Depuis son émergence en 2023, AMOS (Atomic macOS Stealer) est devenu le malware le plus redouté ciblant l’écosystème Apple. Conçu pour extraire discrètement des informations sensibles des systèmes macOS, il est désormais un nom bien connu parmi les chercheurs en sécurité et les journalistes.
Cependant, Moonlock, la division cybersécurité de MacPaw, signale qu’un nouvel acteur menace de prendre le relais avec un infostealer en plein essor sur les forums darknet. Dans cette édition de Security Bite, nous examinons cette nouvelle menace intéressante et son impact sur le paysage macOS.
Présumé d’origine russe, le développeur de ce maliciel, connu sous le pseudonyme de « mentalpositive », a lancé un infostealer baptisé Mac.c. Bien qu’il soit actif depuis seulement quatre mois, Mac.c rivalise déjà avec des opérations plus établies comme AMOS, selon un article de blog de Moonlock pour HackerNoon.
La méthode de travail de mentalpositive, à la fois méthodique et étonnamment transparente, a suscité de l’intérêt. Le développeur a partagé des mises à jour sur ses progrès et sollicité des retours d’expérience sur les versions précédentes de Mac.c, une démarche rarement observée dans le développement de malwares. Nous pouvons rayer le « malware crowdsourcé » de notre liste de bingo pour 2025.
Sur le plan technique, Mac.c partage des similitudes de code avec AMOS et Rodrigo4, mais a été optimisé pour une exfiltration rapide et à fort impact des données. En allégeant le binaire, le malware se télécharge plus vite et laisse moins d’artefacts statiques, rendant sa détection plus difficile. De plus, un nombre croissant d’URL a été ajouté à chaque mise à jour, suggérant que son infrastructure de commande et de contrôle fait probablement partie d’une opération plus vaste.
La visibilité accrue de ce malware pourrait indiquer une volonté de se démarquer et de créer une présence distincte sur le marché. Moonlock met aussi en lumière l’éventuelle préparation d’un modèle commercial de stealer-as-a-service, ciblant spécifiquement le créneau des menaces sur macOS.
Qui plus est, mentalpositive propose même une interface web pour ses clients achetant l’infostealer Mac.c. À travers ce panel, les acheteurs peuvent générer des builds personnalisés pour contourner XProtect, surveiller des statistiques d’infection et gérer les détails de leurs campagnes. Une révélation qui en dit long sur la nature de ces individus.
Tout récemment, Moonlock a noté que les dernières mises à jour de mentalpositive incluent des capacités de contournement de XProtect, une liste élargie de navigateurs supportés, l’activation de modules de capture de fichiers via le panneau de contrôle, et, ce qui est particulièrement inquiétant, un module séparé pour le phishing des phrases de sécurité Trezor.
Bien que le marché des malwares sur macOS reste inférieur à son homologue Windows, il gagne en popularité parmi les cybercriminels, principalement en raison du nombre croissant d’utilisateurs intéressés par la plateforme.
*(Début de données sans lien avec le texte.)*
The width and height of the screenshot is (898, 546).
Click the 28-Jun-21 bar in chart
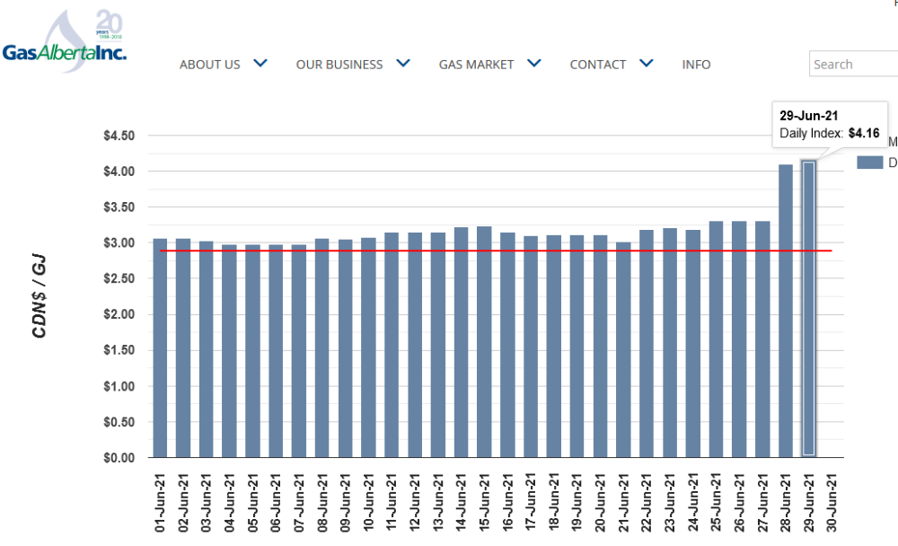pos(786,310)
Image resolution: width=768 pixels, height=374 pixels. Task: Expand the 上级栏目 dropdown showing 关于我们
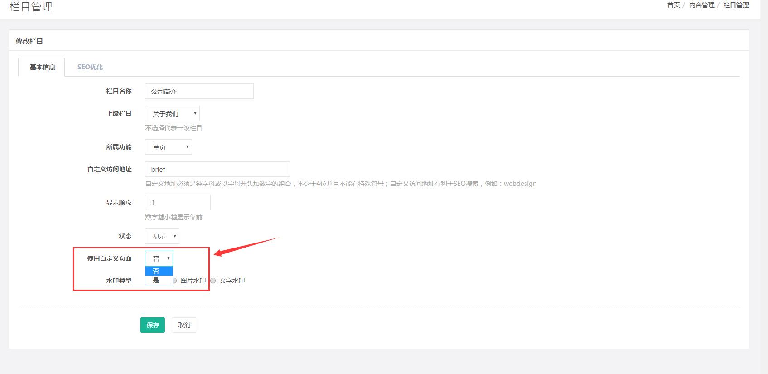[x=172, y=113]
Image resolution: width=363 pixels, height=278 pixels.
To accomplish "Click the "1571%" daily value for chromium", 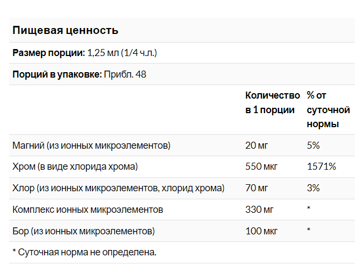I will (322, 166).
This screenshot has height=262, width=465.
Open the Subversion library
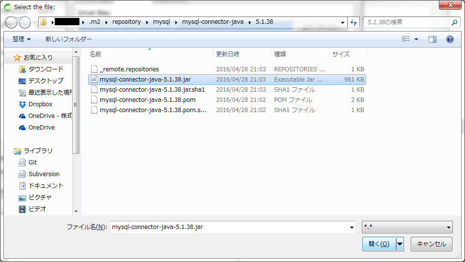(44, 174)
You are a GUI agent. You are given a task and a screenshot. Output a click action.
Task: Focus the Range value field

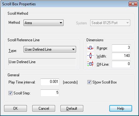[x=121, y=48]
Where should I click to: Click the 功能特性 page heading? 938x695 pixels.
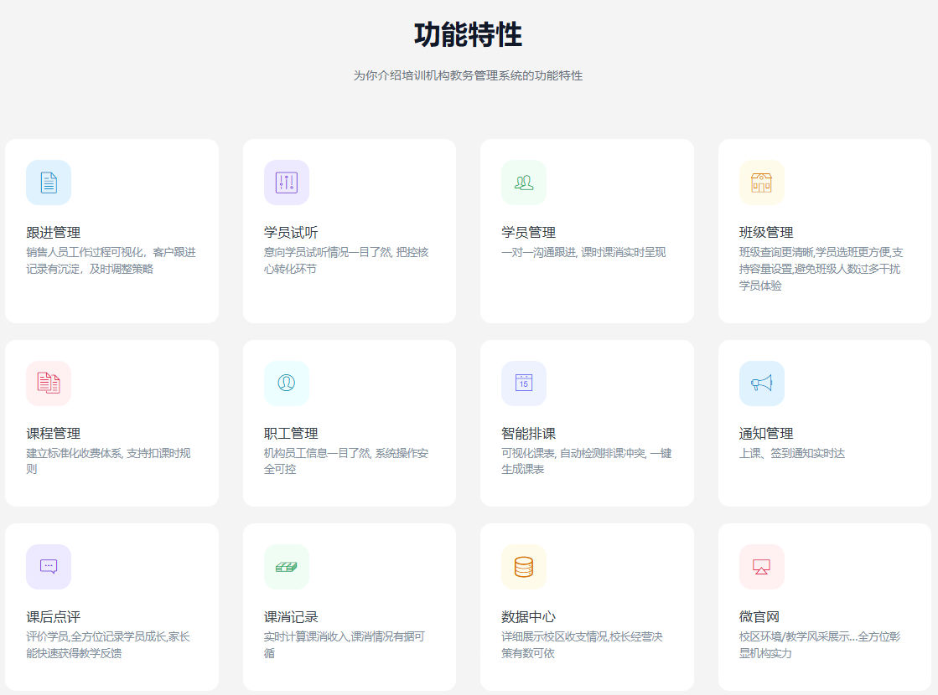[x=468, y=35]
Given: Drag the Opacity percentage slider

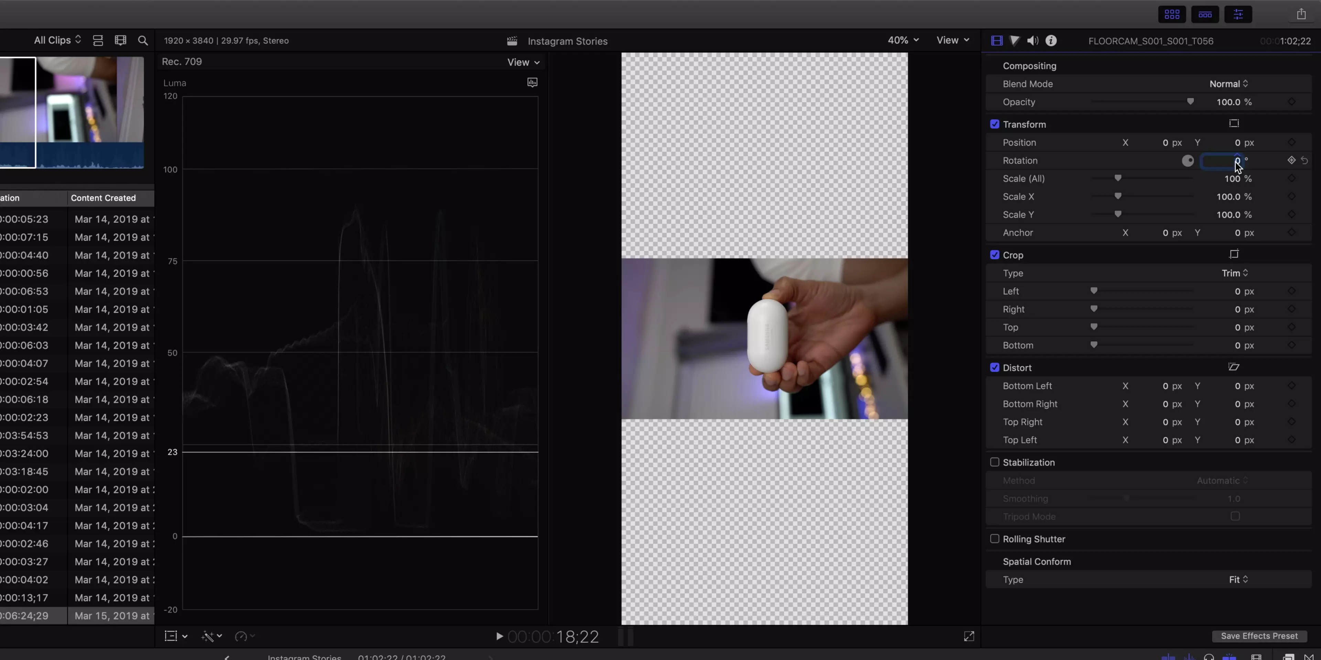Looking at the screenshot, I should (1190, 101).
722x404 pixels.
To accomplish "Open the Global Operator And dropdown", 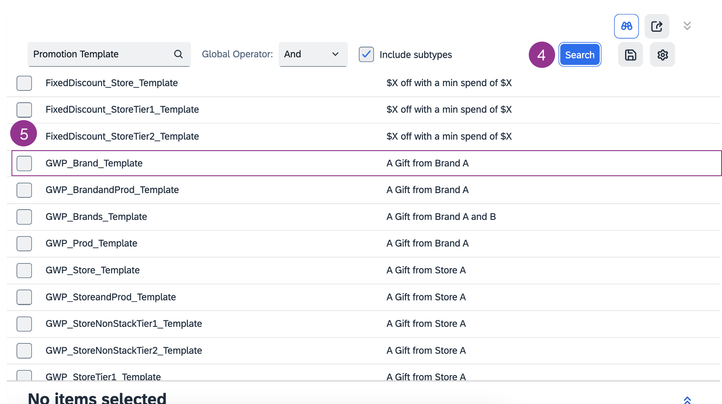I will click(313, 54).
Les livraisons de Mac ont dépassé celles de tous les fabricants de PC aux États-Unis au dernier trimestre de l’année dernière, enregistrant une croissance de 25,9 % d’une année sur l’autre. Selon le cabinet de recherche Canalys, la part d’Apple dans le marché global des ordinateurs (hors tablettes) est désormais d’environ 17,1 %.
Cela représente une opportunité en or. Le marché des menaces macOS devient de plus en plus attractif pour les développeurs de malwares ambitieux, qui cherchent à tirer parti des nouveaux utilisateurs de la plateforme. Les utilisateurs de Mac, tant en entreprise que personnellement, sont de plus en plus victimes de ces menaces, malgré les efforts d’Apple pour complexifier le contournement de Gatekeeper et renforcer XProtect.
Les infostealers, en particulier, continuent de connaître une popularité croissante. Selon Jamf, ils ont désormais dépassé les adwares en tant que forme dominante de malware, représentant 28,36 % de tous les malwares sur Mac détectés.
Cette montée en puissance s’explique par leur accessibilité et la faible barrière d’entrée pour les cybercriminels. Des entités comme mentalpositive sont en train de développer des modèles de Malware-as-a-Service (MaaS), permettant à des affiliés moins habiles techniquement de louer des outils comme des infostealers.
Pour se prémunir contre ces menaces, il est crucial de suivre quelques règles de sécurité fondamentales : faire preuve de prudence avant d’installer des applications en dehors de l’App Store officiel, vérifier les liens avant de les ouvrir, utiliser des mots de passe complexes et une authentification à deux facteurs, accorder des permissions avec parcimonie, et maintenir son système à jour.